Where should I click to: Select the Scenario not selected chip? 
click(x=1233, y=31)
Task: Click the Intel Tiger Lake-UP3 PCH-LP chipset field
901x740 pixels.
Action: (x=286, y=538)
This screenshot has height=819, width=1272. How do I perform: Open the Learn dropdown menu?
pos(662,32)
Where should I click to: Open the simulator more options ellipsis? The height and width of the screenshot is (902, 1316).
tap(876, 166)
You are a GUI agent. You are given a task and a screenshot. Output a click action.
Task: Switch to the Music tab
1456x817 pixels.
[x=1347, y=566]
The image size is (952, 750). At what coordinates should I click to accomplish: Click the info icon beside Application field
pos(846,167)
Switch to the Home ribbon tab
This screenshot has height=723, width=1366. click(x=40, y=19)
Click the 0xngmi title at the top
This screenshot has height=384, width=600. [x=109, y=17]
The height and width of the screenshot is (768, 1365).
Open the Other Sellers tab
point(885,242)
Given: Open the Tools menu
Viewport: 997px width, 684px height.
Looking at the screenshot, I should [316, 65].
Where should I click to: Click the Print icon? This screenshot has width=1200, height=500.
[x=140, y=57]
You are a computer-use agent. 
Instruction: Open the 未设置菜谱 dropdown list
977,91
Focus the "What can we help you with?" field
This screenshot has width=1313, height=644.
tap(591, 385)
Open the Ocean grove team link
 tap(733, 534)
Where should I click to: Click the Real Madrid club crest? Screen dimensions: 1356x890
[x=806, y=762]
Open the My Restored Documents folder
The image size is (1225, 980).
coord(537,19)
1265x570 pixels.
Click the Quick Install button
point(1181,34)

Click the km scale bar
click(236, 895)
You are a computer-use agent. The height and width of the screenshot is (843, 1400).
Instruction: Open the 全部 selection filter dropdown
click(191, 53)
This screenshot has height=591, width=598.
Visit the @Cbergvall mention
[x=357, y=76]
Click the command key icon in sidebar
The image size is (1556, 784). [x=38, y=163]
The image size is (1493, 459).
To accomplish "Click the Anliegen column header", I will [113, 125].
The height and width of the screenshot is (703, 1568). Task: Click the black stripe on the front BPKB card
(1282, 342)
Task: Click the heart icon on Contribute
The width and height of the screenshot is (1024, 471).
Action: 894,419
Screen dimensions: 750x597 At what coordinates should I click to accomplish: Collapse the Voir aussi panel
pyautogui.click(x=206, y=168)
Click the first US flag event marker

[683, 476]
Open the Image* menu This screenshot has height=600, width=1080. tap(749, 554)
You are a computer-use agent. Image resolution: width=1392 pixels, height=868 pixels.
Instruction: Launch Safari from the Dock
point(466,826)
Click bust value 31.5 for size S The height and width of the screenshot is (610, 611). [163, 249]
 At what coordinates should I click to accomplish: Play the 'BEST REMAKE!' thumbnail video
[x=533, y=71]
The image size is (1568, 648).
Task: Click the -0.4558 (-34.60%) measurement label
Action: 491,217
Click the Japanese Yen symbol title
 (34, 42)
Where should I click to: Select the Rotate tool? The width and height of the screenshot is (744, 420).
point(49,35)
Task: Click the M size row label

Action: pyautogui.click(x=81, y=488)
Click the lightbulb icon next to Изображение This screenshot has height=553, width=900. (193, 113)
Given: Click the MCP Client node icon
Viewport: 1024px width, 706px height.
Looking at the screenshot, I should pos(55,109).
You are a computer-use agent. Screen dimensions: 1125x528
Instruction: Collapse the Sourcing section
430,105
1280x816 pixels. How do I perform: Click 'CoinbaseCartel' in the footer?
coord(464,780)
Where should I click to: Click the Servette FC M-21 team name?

• _Task description_
Please return the material above exactly as written.

• _Written reply_
Where should I click to: Select the Scenario not selected chip? 
click(x=1233, y=31)
Task: Click the Intel Tiger Lake-UP3 PCH-LP chipset field
901x740 pixels.
Action: (x=286, y=538)
This screenshot has height=819, width=1272. How do I perform: Open the Learn dropdown menu?
pos(662,32)
Where should I click to: Open the simulator more options ellipsis? The height and width of the screenshot is (902, 1316).
tap(876, 166)
You are a GUI agent. You are given a task and a screenshot. Output a click action.
Task: Switch to the Music tab
1456x817 pixels.
[x=1347, y=566]
The image size is (952, 750). At what coordinates should I click to accomplish: Click the info icon beside Application field
pos(846,167)
Switch to the Home ribbon tab
This screenshot has height=723, width=1366. click(x=40, y=19)
Click the 0xngmi title at the top
This screenshot has height=384, width=600. [x=109, y=17]
The height and width of the screenshot is (768, 1365).
Open the Other Sellers tab
point(885,242)
Given: Open the Tools menu
Viewport: 997px width, 684px height.
Looking at the screenshot, I should [316, 65].
Where should I click to: Click the Print icon? This screenshot has width=1200, height=500.
[x=140, y=57]
You are a computer-use agent. 
Instruction: Open the 未设置菜谱 dropdown list
977,91
Focus the "What can we help you with?" field
This screenshot has width=1313, height=644.
tap(591, 385)
Open the Ocean grove team link
 tap(733, 534)
Where should I click to: Click the Real Madrid club crest? Screen dimensions: 1356x890
[x=806, y=762]
Open the My Restored Documents folder
The image size is (1225, 980).
coord(537,19)
1265x570 pixels.
Click the Quick Install button
point(1181,34)

Click the km scale bar
click(236, 895)
You are a computer-use agent. The height and width of the screenshot is (843, 1400).
Instruction: Open the 全部 selection filter dropdown
click(191, 53)
This screenshot has height=591, width=598.
Visit the @Cbergvall mention
[x=357, y=76]
Click the command key icon in sidebar
The image size is (1556, 784). [x=38, y=163]
The image size is (1493, 459).
To accomplish "Click the Anliegen column header", I will [113, 125].
The height and width of the screenshot is (703, 1568). Task: Click the black stripe on the front BPKB card
(1282, 342)
Task: Click the heart icon on Contribute
The width and height of the screenshot is (1024, 471).
Action: 894,419
Screen dimensions: 750x597 At what coordinates should I click to accomplish: Collapse the Voir aussi panel
pyautogui.click(x=206, y=168)
Click the first US flag event marker

[683, 476]
Open the Image* menu This screenshot has height=600, width=1080. tap(749, 554)
You are a computer-use agent. Image resolution: width=1392 pixels, height=868 pixels.
Instruction: Launch Safari from the Dock
point(466,826)
Click bust value 31.5 for size S The height and width of the screenshot is (610, 611). [163, 249]
 At what coordinates should I click to accomplish: Play the 'BEST REMAKE!' thumbnail video
[x=533, y=71]
The image size is (1568, 648).
Task: Click the -0.4558 (-34.60%) measurement label
Action: 491,217
Click the Japanese Yen symbol title
 (34, 42)
Where should I click to: Select the Rotate tool? The width and height of the screenshot is (744, 420).
point(49,35)
Task: Click the M size row label

Action: pyautogui.click(x=81, y=488)
Click the lightbulb icon next to Изображение This screenshot has height=553, width=900. (193, 113)
Given: Click the MCP Client node icon
Viewport: 1024px width, 706px height.
Looking at the screenshot, I should pos(55,109).
You are a computer-use agent. Screen dimensions: 1125x528
Instruction: Collapse the Sourcing section
430,105
1280x816 pixels. How do I perform: Click 'CoinbaseCartel' in the footer?
coord(464,780)
Where should I click to: Click the Servette FC M-21 team name?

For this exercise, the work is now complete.